If a line in the material below has the word "computer", copy it.

** Opening SUPPLIED MATERIAL block **

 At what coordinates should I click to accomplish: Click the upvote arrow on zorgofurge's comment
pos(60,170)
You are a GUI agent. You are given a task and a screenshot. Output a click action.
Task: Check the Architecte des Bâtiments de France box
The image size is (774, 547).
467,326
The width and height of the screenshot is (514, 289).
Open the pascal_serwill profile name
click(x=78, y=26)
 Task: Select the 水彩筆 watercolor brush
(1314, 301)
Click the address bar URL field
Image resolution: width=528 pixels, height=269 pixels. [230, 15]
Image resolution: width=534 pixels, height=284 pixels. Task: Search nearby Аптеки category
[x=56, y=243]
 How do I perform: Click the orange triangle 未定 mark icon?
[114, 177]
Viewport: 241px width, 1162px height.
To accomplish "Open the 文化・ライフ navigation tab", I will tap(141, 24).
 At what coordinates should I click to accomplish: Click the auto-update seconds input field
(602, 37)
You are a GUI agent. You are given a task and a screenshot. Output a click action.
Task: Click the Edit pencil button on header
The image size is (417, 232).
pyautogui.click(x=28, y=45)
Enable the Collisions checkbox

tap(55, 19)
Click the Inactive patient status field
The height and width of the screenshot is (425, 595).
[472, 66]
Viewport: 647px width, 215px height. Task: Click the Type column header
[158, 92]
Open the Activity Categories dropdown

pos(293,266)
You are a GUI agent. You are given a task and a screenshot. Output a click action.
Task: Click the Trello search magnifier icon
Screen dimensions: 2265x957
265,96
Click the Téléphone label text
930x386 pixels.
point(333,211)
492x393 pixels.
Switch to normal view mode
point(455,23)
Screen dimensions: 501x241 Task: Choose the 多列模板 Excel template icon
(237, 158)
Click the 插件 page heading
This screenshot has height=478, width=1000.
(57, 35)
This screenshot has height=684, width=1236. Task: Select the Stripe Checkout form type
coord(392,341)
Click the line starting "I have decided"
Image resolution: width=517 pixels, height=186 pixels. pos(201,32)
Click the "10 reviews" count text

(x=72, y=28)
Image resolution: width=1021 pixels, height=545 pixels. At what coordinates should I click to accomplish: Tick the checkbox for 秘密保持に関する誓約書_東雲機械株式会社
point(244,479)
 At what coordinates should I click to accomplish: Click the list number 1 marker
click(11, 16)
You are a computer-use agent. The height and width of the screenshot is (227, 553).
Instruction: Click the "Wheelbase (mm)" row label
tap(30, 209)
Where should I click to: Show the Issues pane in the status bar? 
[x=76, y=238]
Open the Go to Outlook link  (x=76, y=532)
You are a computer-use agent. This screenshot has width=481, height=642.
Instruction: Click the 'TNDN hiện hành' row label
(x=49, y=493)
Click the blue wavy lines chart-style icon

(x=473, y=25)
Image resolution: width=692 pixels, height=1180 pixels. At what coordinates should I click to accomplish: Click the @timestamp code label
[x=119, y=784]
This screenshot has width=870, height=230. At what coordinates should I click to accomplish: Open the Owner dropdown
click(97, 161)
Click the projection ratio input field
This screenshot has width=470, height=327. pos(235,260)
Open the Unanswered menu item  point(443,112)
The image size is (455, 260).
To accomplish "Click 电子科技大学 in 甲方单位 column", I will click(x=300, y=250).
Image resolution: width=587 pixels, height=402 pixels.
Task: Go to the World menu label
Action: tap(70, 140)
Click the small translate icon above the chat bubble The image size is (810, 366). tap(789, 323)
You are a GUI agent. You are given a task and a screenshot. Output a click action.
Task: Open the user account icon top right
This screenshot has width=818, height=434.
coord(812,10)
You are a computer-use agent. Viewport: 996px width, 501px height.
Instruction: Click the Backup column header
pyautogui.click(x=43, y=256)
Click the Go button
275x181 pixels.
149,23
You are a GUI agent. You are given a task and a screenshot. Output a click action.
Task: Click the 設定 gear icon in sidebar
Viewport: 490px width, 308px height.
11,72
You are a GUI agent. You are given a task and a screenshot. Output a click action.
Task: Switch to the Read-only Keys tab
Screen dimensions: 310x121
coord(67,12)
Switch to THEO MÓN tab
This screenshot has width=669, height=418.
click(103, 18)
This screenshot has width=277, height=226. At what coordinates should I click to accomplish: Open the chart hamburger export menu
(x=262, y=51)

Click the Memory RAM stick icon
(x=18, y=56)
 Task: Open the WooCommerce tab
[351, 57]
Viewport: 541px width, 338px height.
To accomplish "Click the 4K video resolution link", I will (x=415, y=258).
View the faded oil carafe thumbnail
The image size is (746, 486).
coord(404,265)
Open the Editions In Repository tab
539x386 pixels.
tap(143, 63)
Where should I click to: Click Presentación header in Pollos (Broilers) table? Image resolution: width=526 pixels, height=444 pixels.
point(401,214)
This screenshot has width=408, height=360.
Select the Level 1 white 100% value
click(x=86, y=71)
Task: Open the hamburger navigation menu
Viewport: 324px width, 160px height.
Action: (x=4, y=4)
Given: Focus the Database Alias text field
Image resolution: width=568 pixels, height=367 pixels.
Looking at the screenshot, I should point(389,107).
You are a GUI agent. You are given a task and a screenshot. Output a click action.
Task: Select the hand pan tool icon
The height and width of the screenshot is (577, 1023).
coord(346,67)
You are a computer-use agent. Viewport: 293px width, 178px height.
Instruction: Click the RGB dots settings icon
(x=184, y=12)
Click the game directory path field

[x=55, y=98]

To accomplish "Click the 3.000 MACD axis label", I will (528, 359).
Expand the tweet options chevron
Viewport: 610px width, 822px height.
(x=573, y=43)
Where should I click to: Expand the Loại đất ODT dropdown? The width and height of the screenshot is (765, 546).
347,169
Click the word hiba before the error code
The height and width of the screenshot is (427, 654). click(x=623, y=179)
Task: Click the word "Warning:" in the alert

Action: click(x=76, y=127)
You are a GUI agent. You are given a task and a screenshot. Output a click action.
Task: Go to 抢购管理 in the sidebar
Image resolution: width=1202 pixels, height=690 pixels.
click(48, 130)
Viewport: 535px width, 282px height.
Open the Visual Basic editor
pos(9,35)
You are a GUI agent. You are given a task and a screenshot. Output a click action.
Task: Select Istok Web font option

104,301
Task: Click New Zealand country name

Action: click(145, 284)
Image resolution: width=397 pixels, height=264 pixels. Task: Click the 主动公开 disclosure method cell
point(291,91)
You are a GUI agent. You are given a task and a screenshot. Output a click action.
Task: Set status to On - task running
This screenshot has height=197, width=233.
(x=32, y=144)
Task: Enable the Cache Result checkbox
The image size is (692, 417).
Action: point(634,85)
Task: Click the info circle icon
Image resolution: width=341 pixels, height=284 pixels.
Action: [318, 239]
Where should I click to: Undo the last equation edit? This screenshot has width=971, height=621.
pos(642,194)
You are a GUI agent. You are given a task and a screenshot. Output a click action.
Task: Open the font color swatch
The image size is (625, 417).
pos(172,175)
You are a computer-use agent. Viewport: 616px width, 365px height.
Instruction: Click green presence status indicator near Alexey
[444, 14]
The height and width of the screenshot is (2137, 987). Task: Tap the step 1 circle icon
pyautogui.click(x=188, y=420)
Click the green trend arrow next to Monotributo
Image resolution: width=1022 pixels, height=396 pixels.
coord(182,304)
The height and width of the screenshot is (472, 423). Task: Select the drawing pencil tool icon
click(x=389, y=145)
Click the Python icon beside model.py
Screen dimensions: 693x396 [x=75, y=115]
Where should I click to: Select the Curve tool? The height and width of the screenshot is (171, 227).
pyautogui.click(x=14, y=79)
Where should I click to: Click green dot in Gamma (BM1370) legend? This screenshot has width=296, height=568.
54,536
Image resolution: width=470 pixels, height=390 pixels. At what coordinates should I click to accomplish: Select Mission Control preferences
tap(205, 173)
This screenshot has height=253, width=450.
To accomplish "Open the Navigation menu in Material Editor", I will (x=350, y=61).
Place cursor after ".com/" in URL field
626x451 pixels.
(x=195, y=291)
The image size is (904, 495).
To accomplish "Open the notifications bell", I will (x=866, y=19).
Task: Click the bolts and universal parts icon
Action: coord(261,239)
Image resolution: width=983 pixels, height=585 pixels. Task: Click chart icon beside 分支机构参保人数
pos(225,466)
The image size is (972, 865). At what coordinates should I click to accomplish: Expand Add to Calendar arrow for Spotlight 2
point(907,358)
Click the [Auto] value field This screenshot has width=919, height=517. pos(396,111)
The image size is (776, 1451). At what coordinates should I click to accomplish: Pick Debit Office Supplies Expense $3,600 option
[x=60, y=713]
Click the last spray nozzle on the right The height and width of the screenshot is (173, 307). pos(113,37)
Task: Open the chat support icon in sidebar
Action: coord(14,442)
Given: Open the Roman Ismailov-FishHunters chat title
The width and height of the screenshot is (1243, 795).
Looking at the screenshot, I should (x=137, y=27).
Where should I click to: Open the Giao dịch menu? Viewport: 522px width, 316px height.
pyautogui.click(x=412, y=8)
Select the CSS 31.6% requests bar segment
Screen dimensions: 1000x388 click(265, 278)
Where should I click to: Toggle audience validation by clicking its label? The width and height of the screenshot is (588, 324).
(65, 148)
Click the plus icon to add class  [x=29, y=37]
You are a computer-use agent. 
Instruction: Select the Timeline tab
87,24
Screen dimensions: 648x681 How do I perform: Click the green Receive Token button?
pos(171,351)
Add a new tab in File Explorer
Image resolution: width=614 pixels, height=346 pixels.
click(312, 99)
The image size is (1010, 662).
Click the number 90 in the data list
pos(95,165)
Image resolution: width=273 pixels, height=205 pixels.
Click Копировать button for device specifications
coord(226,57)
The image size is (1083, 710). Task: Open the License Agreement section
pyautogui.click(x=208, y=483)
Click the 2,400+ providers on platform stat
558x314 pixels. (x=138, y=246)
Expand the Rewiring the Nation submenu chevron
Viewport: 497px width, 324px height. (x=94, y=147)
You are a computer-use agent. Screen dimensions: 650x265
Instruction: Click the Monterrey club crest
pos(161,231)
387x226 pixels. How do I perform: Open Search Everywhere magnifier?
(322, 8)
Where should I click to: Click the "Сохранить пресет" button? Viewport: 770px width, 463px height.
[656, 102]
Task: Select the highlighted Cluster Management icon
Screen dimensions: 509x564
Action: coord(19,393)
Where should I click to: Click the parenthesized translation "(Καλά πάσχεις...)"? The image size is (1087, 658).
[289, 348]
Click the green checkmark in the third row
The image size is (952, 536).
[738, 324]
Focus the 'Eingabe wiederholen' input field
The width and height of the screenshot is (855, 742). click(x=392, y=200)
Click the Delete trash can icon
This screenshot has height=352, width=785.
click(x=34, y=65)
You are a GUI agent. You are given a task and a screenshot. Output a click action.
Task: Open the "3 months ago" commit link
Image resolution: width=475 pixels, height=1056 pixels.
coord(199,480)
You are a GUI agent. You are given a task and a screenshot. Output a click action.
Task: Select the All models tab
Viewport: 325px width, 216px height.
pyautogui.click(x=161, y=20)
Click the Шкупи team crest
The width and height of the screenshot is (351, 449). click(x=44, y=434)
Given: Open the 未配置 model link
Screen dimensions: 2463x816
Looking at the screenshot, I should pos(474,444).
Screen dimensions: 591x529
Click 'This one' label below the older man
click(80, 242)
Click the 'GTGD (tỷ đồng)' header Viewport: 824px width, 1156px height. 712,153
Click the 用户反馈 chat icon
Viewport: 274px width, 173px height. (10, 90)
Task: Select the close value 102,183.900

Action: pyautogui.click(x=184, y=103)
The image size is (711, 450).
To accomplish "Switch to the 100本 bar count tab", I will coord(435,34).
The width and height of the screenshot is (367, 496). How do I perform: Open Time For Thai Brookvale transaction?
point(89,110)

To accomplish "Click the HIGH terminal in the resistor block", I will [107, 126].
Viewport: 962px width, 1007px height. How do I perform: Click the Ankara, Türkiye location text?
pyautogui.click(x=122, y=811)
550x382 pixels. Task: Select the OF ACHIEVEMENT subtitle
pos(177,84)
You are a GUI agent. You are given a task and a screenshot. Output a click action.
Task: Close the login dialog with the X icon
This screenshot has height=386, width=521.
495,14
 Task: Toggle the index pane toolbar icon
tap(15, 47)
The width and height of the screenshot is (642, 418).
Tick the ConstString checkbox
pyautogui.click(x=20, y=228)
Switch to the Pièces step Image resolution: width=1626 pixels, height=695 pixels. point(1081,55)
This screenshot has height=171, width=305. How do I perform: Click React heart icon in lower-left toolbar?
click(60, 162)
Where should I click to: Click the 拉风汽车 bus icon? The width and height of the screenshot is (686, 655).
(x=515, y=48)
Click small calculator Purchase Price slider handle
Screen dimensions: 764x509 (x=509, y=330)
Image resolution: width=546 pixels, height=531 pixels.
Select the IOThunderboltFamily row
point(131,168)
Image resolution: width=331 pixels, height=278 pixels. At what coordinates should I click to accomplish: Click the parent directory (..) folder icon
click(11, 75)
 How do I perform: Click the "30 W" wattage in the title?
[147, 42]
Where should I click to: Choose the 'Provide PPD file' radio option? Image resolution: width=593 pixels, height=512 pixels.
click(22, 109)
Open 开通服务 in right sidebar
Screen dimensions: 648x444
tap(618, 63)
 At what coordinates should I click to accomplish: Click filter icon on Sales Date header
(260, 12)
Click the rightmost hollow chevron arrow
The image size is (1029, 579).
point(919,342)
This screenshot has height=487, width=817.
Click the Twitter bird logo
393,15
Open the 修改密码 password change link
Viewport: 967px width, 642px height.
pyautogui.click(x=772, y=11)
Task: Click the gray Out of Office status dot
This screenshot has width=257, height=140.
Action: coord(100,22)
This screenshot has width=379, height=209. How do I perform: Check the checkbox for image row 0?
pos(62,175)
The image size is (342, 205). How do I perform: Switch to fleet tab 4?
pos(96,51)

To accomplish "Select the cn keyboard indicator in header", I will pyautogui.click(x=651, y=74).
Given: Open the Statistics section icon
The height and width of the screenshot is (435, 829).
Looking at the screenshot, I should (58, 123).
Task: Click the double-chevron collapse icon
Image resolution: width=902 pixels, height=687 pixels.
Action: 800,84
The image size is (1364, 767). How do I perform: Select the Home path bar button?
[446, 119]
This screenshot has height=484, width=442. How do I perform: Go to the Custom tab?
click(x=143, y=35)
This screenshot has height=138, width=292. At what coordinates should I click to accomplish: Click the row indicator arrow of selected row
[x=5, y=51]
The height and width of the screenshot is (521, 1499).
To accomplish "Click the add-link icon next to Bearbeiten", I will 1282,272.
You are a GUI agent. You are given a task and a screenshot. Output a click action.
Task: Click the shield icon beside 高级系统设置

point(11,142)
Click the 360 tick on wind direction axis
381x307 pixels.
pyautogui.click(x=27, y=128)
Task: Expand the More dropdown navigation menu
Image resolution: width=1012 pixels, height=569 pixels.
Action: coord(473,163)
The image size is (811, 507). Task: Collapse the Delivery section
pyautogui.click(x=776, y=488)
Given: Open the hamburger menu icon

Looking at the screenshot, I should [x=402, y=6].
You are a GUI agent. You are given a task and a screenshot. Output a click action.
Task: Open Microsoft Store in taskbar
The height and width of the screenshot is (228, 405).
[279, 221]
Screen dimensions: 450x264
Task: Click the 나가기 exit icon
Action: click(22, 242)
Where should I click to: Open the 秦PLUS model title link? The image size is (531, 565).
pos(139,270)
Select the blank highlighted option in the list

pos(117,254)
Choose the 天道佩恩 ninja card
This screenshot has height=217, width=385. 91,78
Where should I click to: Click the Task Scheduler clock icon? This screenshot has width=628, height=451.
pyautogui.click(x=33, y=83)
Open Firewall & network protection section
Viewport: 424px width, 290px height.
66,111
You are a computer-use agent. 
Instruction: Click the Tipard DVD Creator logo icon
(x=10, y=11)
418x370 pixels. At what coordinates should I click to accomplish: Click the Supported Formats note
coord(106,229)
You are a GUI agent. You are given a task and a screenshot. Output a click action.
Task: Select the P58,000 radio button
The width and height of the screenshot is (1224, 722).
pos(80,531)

** Closing SUPPLIED MATERIAL block **

*RESULT OF THIS TASK*.
You are a computer-use agent. The height and width of the screenshot is (227, 553).
You are a computer-use agent. This screenshot has width=481, height=642.
You are a computer-use agent. Viewport: 996px width, 501px height.
You are a computer-use agent. Viewport: 293px width, 178px height.
You are a computer-use agent. Viewport: 616px width, 365px height.
You are a computer-use agent. 
You are a computer-use agent. Screen dimensions: 650x265
You are a computer-use agent. 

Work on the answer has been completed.